On your final point, agile software development favours working software that delivers value over documentation. However, if documentation is the most valuable item your team could produce at a given time then that us what they *should be* producing. Agile development does NOT equate to undocumented development

By: Frank

$
0
0

In a traditional software development, you would typically have a requirements gathering phase (analysts plus business stakeholders), design (analysts plus architects or senior developers), coding (development team), testing (developers plus QA), then user acceptance testing, before sign off and release. –

Your previous explanation is good for the traditional method. What will be different if Agile method is used for the same software development description above from your blog. Am so confuse about the difference. Thanks


By: Kate

$
0
0

We’re Building a Planning Poker Tool That’ll Make You Flip, and We Need Your Feedback

Hey there. You’re familiar with Agile, right? Of course you are. Well, then you’re also familiar with the one meeting that you have to have and that you absolutely dread.

Yeah, we’re talking about sprint planning. Long, tedious, boring and seemingly never-ending. We’ve all been there: the epic user story with a zillion details, the one story that is either 5 effort points or 100 (let’s discuss that!), or the lunch order discussion that somehow takes up half the morning.

Well, we’re making a tool to make that all better, and we’d like your help to make it better. We’re calling it Poplr (learn more at http://www.poplr.io), and we’re really excited about what it will help Agile teams to do.

Here are some features we’re already including in our beta (coming this weekend), but we want to know what else you’d love for us to include:

Unique, shareable poker games for your team; a dealer role to create a game and track results; story point averaging; annotation tools and team chat; a timer to avoid tangents; and the big one – the ability to export to .CSV!

This sounds amazing, right? Right. But we think it can be better if we have your help.

Let us know what type of features you’d like to see in an agile planning poker app. Tell us about some problems you’ve been having in your poker sessions. We’ll let you know when we’re going live (beta coming later this week)!

Check us out at http://www.Poplr.io, and hit the Feedback button!

Thanks in advance for your feedback. Happy sprint planning!

By: Sanket

$
0
0

Agile is the most worst methodology in IT industry.
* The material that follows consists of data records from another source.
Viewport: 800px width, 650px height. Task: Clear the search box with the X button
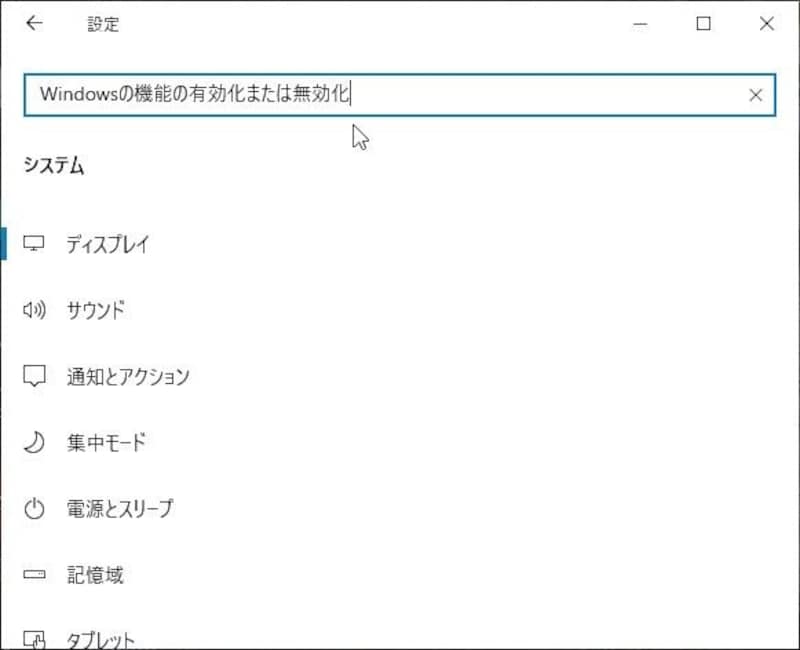[x=756, y=95]
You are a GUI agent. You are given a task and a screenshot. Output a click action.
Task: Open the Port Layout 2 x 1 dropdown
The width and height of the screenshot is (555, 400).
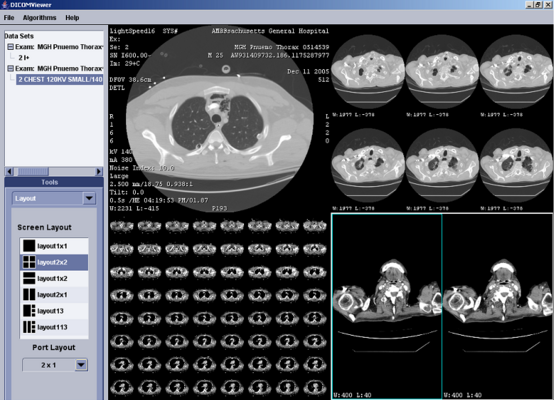click(81, 365)
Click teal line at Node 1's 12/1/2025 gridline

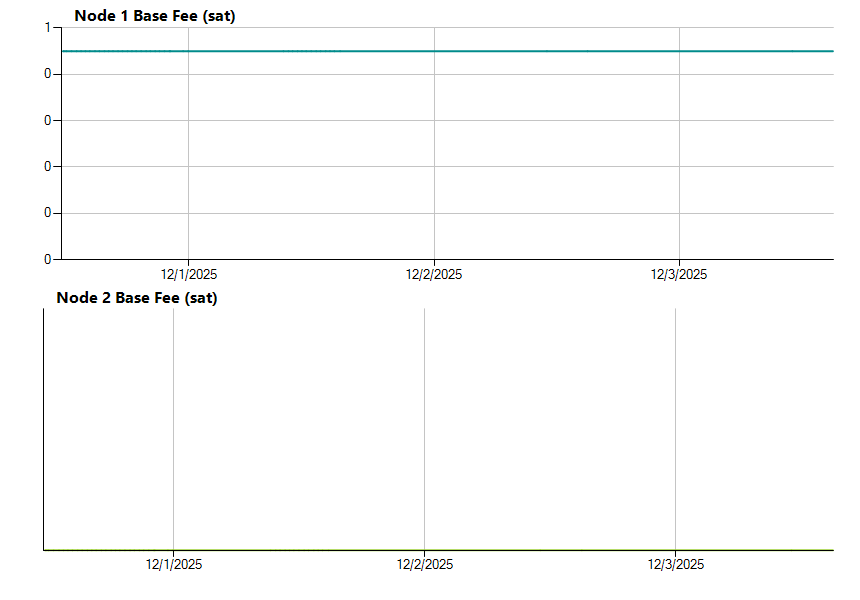click(188, 51)
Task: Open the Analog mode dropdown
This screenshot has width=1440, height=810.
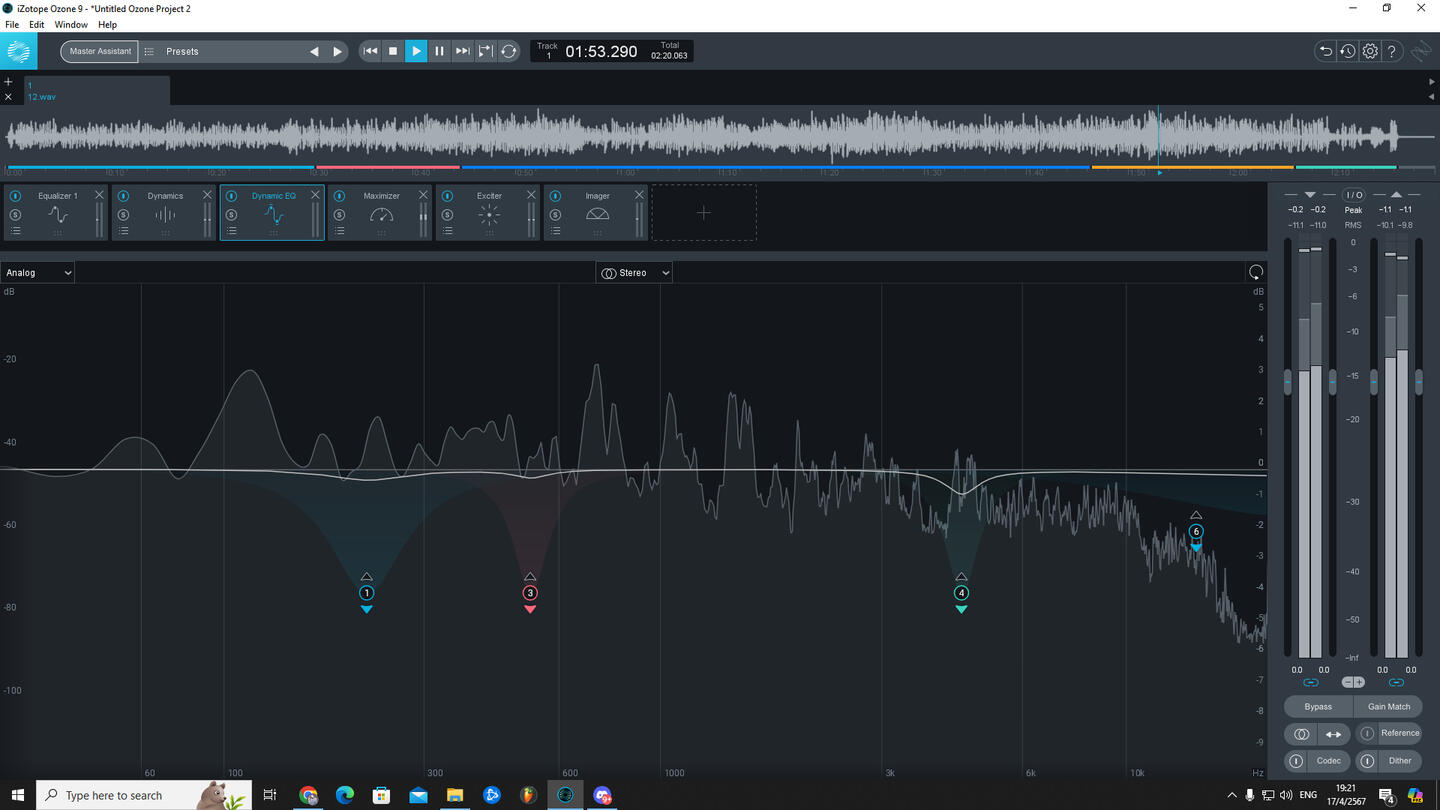Action: [38, 273]
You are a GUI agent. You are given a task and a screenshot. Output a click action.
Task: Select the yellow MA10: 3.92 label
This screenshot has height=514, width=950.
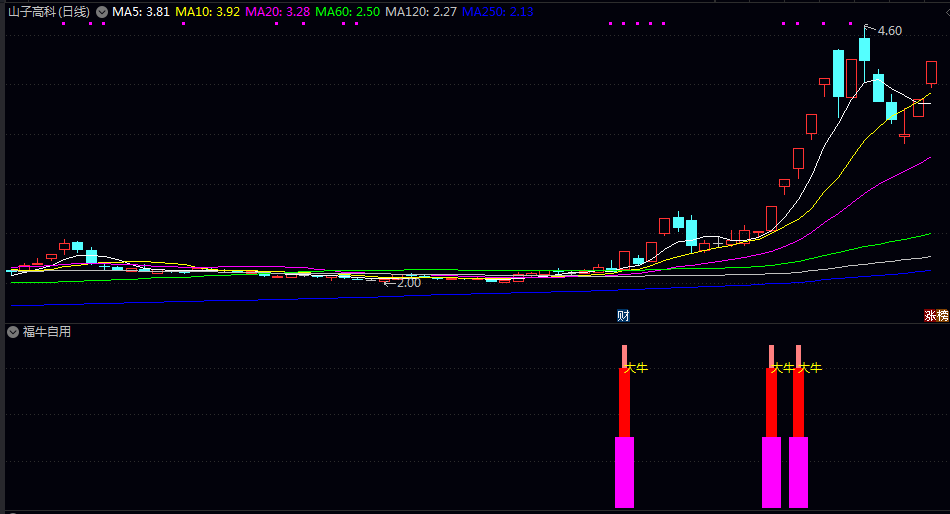pos(207,12)
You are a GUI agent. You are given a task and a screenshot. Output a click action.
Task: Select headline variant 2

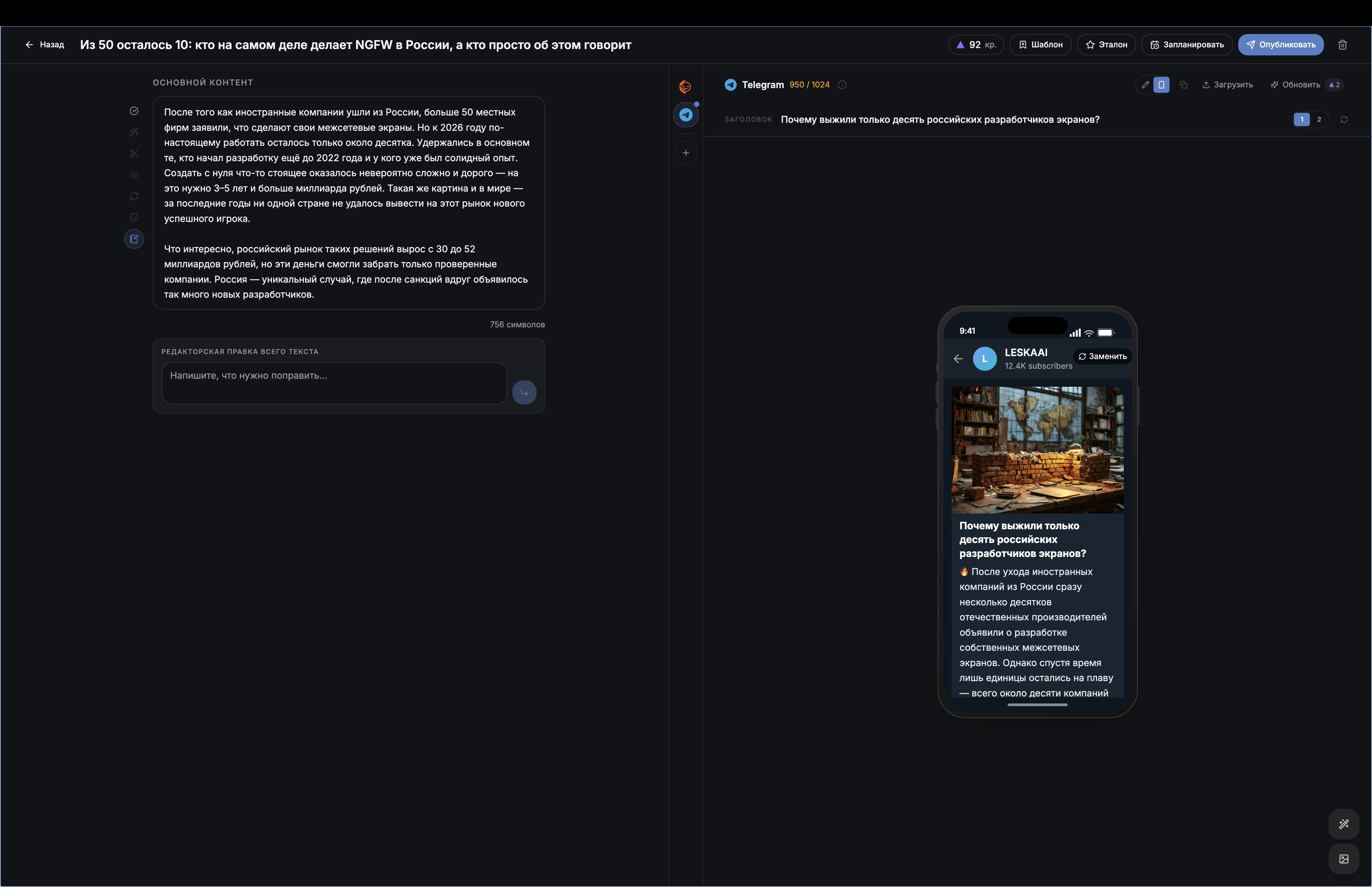coord(1319,120)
It treats human as a machine. It over pressurises all participants (Developer and tester) throughout the project and does not guarantee quality of the product.
I have seen many of colleague leaving companies who are trying to implement agile methodology agreessively.
In an enterprise project, being a complex project, most of the people failes to estimate tasks and they starts lagging behind the schedule.

Due to this they either stay long hours in company or works on weekend.

These poor guys spends there most of the life in AC cabins, they loses there connections with outside people and family members.

Due to this they won’t able to work for a longer period of time and this results in major health issues, depression and thereby they become jobless.

Agile doesn’t give work and life balance.

IT guys should come up with some best methodology which will fall between waterfall and agile.

By: P

$
0
0

I’m a Business Analyst and new to AGILE. Our company is looking at moving towards AGILE. My question is in the AGILE environment is how has the role of the BA change?